砂漠の王 6



準備期間も短く、気づけば体育祭当日となった。 小中高大を併設するこの学院は無駄に馬鹿でかい。 体育祭も高等部だけが使用するのみなのにも関わらず、 学院所有のスタジアムを使う。確かに臨場感はあるが、移動が面倒くせぇ。
無駄にある控室というべき小部屋がクラスごとに宛がわれ、 そこは普段よりもざわめき全員手には白い鉢巻きを持っている。
クラス別の縦割り対抗という方針は別に構わないが、 こんなに熱くなるんだったら学年の間で亀裂が生じる可能性もあることを 考慮しなければならないのではないだろうか。

「莉津鉢巻き上手く結べないぃ!」

……まぁこういう馬鹿は亀裂を生む以前の問題だが。
女子から絞られた馬鹿女は何かしらのアクションは 起こしてきてもいいものなのにあれ以来何ら変化はない。 変わったといえばこの馬鹿なノリに合わせられるようになってきたことだ。 俺の適応能力半端ねぇ。

「智里くぅんはリレーなんだよねぇ!」
「そうだよ」

馬鹿女といるとつい出てしまう地だが、控室は 普段の教室よりも僅かだが狭い故に気を付けなければならない。ああ、面倒くせぇ。

「よぅし!莉津も頑張るぞぅ!」

何故か壁に向かって片手を挙げた馬鹿女。その鉢巻きは歪んでいる。 一瞬完璧主義の俺の手は疼いたが、直してやる義理はない。 開きかけた掌を再度握りなおした。





有名なアレンジ曲がオーケストラ部によって力強く奏でられている。 いつも学校側からの強制的な要請によって体育祭に出動するオーケストラ部だが、 大抵がその何百万もする高い楽器に埃や土が入ることを嫌って始めの音だしの時なんかは やる気がない。

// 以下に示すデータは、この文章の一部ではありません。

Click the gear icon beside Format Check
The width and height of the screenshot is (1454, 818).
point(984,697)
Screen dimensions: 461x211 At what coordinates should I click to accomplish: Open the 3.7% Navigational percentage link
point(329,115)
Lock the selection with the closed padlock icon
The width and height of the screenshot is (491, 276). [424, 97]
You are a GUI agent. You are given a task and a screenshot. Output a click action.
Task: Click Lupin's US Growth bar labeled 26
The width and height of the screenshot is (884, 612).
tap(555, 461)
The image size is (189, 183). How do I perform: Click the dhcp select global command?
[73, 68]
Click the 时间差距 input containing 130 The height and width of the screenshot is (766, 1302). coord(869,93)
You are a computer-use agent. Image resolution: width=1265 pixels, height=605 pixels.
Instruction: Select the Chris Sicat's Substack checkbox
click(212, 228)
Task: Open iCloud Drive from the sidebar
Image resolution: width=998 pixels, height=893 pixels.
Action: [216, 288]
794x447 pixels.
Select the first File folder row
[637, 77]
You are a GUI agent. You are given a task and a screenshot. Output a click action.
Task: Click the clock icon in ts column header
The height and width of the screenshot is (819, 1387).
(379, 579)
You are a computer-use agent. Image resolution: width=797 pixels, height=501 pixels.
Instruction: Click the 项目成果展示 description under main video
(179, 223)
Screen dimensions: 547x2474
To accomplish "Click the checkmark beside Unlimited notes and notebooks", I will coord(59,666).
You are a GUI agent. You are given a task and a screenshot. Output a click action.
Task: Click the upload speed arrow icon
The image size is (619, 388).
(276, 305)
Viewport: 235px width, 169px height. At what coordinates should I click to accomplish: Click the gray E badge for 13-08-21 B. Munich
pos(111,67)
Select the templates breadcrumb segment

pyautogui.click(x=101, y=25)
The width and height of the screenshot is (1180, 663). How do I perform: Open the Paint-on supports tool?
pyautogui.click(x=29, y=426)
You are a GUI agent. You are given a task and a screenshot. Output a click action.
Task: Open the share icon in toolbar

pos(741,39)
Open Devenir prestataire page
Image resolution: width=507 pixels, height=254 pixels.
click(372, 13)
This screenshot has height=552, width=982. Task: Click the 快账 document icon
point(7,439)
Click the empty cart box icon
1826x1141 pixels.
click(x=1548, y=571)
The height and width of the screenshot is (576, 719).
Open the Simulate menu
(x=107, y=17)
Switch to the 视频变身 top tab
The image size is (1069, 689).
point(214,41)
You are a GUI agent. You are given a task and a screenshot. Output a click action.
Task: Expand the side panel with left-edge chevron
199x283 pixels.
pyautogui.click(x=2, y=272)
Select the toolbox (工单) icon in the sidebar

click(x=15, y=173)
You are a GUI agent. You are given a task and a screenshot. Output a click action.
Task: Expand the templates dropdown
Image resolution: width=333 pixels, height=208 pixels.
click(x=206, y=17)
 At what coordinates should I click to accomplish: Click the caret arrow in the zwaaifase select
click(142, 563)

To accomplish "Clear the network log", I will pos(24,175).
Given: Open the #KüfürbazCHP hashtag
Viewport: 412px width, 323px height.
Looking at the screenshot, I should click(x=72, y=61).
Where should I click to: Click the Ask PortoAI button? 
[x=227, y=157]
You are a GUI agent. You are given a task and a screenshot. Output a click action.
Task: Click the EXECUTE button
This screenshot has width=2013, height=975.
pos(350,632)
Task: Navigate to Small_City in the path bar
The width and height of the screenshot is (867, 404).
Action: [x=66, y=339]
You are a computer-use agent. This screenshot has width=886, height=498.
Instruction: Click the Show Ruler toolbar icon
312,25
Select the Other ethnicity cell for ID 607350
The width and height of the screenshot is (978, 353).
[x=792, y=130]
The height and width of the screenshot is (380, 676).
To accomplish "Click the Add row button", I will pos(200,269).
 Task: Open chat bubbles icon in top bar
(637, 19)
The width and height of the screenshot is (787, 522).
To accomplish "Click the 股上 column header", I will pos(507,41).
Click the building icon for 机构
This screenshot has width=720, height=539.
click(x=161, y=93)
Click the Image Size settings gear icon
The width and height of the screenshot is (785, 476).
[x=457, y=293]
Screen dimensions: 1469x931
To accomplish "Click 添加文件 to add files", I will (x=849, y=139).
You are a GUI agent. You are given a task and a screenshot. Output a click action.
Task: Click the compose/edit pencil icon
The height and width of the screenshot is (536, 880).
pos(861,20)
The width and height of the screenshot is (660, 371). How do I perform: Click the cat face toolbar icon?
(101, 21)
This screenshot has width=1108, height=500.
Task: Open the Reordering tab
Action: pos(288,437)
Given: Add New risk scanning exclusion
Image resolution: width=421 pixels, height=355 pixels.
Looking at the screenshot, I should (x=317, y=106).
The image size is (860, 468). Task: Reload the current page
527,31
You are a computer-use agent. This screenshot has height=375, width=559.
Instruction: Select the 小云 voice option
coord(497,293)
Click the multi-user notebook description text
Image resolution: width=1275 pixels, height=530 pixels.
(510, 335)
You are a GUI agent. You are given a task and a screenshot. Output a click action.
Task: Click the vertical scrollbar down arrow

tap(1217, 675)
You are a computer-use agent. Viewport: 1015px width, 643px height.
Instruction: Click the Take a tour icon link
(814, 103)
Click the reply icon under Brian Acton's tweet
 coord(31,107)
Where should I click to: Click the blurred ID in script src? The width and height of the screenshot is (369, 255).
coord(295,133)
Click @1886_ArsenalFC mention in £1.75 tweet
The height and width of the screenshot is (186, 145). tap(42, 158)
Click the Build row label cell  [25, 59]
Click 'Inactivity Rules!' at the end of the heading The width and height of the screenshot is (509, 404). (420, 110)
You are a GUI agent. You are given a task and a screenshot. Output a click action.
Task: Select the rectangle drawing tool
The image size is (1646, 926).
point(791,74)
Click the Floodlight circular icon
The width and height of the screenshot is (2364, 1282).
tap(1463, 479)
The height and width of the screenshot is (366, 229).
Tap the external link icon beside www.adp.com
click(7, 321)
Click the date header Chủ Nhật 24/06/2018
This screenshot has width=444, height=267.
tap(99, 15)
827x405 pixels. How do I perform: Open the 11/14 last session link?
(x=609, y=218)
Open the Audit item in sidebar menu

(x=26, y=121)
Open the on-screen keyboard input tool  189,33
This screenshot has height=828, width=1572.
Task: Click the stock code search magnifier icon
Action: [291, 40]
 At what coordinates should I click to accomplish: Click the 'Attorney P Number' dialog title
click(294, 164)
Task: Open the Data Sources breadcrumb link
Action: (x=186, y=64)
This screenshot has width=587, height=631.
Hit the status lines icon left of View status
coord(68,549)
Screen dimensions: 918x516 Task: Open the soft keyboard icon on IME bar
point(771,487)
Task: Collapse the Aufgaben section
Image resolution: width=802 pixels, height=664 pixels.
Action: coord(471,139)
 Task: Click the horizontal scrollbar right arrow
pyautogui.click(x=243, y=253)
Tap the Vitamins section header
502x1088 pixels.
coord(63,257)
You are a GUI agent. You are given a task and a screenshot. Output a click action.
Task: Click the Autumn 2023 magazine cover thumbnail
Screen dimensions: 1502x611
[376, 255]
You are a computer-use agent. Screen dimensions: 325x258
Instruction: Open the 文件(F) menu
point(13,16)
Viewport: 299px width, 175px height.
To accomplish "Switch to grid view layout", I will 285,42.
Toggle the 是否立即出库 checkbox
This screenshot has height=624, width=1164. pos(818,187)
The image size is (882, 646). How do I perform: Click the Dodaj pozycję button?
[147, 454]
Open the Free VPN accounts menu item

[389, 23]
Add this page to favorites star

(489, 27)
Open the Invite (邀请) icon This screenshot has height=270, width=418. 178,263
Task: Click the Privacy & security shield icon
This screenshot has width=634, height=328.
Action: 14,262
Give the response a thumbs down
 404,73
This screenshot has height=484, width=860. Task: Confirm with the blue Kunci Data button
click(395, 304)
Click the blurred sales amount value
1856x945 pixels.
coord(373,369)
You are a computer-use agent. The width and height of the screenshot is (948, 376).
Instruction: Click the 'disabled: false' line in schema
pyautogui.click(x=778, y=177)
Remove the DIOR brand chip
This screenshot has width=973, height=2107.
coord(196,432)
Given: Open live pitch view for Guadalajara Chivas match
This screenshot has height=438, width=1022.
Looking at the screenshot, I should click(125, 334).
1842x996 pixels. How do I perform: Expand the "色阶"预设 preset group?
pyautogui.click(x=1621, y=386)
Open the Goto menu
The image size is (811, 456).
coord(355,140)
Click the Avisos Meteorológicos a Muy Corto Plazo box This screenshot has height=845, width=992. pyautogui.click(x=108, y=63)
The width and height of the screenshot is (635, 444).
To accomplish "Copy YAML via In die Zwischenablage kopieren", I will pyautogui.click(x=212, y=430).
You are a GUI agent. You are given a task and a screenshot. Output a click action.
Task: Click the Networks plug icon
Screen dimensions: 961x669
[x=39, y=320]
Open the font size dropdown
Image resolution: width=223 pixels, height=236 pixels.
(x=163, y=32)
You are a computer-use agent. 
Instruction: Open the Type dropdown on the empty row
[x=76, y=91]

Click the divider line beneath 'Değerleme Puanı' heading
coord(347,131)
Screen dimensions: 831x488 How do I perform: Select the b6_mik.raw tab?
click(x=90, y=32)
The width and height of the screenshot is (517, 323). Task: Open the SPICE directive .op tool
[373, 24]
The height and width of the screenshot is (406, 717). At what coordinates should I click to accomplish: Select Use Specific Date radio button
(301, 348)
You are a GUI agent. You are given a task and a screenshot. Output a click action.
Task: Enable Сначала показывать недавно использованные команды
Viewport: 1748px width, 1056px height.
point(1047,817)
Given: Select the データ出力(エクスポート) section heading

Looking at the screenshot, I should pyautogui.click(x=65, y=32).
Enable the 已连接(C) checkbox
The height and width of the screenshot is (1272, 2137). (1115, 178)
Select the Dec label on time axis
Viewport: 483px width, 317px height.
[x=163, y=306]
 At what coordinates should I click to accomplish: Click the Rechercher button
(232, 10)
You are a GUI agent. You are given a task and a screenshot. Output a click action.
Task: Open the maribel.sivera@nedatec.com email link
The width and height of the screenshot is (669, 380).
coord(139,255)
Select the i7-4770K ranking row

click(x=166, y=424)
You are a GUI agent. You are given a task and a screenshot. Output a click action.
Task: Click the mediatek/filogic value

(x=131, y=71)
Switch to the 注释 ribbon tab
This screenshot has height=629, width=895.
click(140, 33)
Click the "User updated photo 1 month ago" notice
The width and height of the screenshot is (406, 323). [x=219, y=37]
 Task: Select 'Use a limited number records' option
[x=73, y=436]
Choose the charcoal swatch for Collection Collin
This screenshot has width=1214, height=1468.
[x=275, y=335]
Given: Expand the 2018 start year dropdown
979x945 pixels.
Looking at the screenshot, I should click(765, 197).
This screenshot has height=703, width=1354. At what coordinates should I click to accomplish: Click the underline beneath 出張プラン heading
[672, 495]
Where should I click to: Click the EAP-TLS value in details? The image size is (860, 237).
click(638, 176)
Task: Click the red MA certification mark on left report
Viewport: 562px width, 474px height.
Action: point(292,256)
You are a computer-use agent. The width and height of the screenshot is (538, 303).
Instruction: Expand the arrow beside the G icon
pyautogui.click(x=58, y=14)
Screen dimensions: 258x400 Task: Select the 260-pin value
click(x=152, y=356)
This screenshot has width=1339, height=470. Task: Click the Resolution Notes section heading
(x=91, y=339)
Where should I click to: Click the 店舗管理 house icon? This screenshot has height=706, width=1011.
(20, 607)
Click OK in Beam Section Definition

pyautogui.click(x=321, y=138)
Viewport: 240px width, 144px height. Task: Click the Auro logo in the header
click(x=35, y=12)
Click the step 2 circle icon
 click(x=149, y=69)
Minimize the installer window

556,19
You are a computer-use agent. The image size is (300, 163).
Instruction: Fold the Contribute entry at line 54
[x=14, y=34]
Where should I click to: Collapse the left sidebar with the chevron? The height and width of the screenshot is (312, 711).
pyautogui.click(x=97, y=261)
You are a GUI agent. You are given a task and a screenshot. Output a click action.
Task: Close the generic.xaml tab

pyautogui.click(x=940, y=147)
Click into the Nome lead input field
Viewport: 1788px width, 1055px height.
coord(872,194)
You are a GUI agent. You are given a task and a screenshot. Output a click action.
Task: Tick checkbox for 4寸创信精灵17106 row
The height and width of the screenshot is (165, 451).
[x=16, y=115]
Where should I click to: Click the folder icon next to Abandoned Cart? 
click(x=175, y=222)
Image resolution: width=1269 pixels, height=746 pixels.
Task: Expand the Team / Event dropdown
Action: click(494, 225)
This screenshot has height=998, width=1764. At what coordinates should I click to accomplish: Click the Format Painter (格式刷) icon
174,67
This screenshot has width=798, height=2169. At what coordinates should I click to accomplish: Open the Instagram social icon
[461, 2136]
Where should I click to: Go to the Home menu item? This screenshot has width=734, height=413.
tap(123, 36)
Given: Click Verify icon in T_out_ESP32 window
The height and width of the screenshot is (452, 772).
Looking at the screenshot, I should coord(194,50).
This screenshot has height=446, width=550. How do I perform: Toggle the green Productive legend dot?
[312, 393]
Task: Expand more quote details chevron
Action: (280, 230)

それが、いざ始まったとなると音楽魂があるのか、 下手すれば選手よりも汗をかいて懸命に弾いていく。 それに乗せられたようにスタジアム内の雰囲気もどんどん盛り上がっていく。
2−Fのクラスメイトは白を基調に彩ったFクラス専用の座席に点々と座っている。 チーム内だったら指定されてはいないのだ。

「江波さん!次、借り物競走だから!」
「はぁい!」

普段は全然話さない教室では斜め後ろに座る高い位置で結ったポニーテールの 体育委員が手に紙を持ち、横を駆け抜けながら叫んで通り過ぎていく。 一番の見せ場であると同時に多忙なのだろう。大変そうだ。
鉢巻きをぎゅっと結びなおす。がり勉女の負けず嫌いがいかに凄いかを見せてやろう じゃないの!
唐崎を探すも座席には座っていない。目を離した隙にその姿を消した唐崎を本格的に探す余裕もなく、 グラウンドへ向かうために座席を立った。

「頑張ろうね!」
「うん!」

うーわー超アウェイ感丸出し。 9レーンもあるスタジアムだが、実際使うのは6レーン。 その全てに運動系部活の女子が揃った。 運動系の部活の女子は大抵ジャージを羽織らず、なおかつ長ズボンじゃなくて半パンだ。 1年のときはパン食い競走だった私とはもはややる気からして違う。
ちなみにパン食い競走は衛生上の問題とやらで廃止になった。

「位置についてー……」

パン食い競走のときよりは心臓は高まらない。 短距離走などとは違い、借り物競走は運が大きく左右する競技だ。 ああ、そういえば今日の星座占い最下位だったな……。
始まりの合図と共に、一斉に駆け出す。は、はやい。

「うっわ、なにこれ!」

一番始めに置かれた紙を手にした女子が悲鳴を上げた。ん?
やっと手にした、何故かボールペンがついた最後の紙を裏返す。

「……あちゃー」

見た瞬間、体育委員会の勝ちを悟った。
紙に書かれていたのは数式。しかもこれ、3年の範囲の導関数の応用だ。 こんな意地の悪い問題を出すとは。
周りの子たちも英文やら漢文やらで唸っている。
体育祭とは、クラス別対抗戦でもあるのだが、借り物競走においては ある意味対体育委員の戦いでもある。 体育委員が出しそうな質問を予測してそれに見合ったタイプの子を持ってくる。 単に遠くの物の指定なら運動が得意な子。 知識を必要とするなら勉強が得意な子。 はたまた奇想天外な要求があるときには機転が利く子。
いうならば一種の心理戦だ。今回は予想した全クラス外れ。 ちなみにFクラスは近年稀に見るやる気がないクラスの集まりだとかで 全くそういった用意はしていなかった。
しかし、これじゃあ私でも歯が立たない。 こんなん下手すれば国立の医学部志望者向けの問題だ。
ただ、やはり誰も解けないことを予想していたのか、数式の下にはもう1つの条件が 書いてあった。

「定年間近の英語教師」

ああ、あのシェイクスピアじじいか!
運動部の子たちは早々に諦めたのか、各々のもう1つの条件に書かれた人物を探しに 散って行った。

「とりあえず探すか」

私はゴールではなくスタジアム内へと通じる通路へと走り出した。 負けてらんない!





群がる女子を避けるために人通りの極端に少ないグラウンドが見えない通路の壁に 背中をつける。 どっとスタジアムが沸く音が聞こえる。 体育祭なんて催しのためによくあんな熱くなれんな。 昨晩の徹夜が祟った左肩の痛みを緩和するために右手で押さえつけていると、 慌ただしい足音が聞こえた。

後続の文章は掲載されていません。